[Saved entries]
★ ★ ★ ★ ★
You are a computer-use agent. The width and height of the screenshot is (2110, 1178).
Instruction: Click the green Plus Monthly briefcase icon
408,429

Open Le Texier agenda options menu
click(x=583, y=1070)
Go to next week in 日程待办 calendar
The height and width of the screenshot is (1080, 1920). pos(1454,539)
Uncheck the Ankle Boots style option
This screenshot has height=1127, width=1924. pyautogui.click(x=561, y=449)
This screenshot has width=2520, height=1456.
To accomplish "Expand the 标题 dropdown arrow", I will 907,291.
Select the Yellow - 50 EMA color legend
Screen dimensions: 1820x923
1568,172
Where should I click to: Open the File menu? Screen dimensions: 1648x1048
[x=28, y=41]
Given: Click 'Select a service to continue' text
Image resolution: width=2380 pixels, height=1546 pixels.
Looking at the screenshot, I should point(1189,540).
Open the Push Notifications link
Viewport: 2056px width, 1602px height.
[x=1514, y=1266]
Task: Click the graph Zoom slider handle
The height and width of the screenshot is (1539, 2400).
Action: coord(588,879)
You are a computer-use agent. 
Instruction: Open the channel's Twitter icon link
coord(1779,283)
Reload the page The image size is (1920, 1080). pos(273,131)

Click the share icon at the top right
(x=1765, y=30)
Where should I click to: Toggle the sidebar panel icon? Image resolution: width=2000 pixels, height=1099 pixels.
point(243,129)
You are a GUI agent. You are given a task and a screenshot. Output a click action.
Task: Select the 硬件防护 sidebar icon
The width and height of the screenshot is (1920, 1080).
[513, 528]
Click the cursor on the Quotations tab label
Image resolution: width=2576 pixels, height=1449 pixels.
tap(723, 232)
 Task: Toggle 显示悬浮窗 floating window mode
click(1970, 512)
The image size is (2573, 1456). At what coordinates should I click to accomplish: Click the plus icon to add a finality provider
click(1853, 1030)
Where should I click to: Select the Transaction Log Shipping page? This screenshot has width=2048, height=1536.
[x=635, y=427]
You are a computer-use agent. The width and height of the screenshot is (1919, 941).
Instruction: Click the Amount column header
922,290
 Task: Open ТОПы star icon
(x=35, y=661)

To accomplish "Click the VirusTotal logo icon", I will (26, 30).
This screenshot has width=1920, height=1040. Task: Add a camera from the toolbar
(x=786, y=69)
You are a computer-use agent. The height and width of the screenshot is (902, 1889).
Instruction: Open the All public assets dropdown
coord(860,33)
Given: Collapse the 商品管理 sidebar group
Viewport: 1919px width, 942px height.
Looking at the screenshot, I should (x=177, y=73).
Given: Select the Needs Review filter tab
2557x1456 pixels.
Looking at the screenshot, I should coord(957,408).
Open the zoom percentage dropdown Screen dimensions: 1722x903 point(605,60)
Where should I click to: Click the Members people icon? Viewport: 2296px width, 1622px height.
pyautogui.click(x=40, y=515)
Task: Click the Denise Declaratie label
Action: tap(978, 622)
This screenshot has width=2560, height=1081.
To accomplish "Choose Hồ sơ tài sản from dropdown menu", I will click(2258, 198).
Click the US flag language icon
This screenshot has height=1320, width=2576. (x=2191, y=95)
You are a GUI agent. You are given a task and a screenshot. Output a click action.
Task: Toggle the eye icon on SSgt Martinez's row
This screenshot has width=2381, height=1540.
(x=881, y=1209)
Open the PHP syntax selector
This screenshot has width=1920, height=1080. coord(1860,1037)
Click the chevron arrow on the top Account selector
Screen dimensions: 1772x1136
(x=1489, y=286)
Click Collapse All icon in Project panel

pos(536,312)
★ ★ ★ ★ ★
■ What to do ■
Taking the entries above, write out exactly each line from the one holding "Instruction: Click the green" to the one holding "This screenshot has width=2520, height=1456.", both included, and stop there.

■ Solution to this exercise ■
Instruction: Click the green Plus Monthly briefcase icon
408,429

Open Le Texier agenda options menu
click(x=583, y=1070)
Go to next week in 日程待办 calendar
The height and width of the screenshot is (1080, 1920). pos(1454,539)
Uncheck the Ankle Boots style option
This screenshot has height=1127, width=1924. pyautogui.click(x=561, y=449)
This screenshot has width=2520, height=1456.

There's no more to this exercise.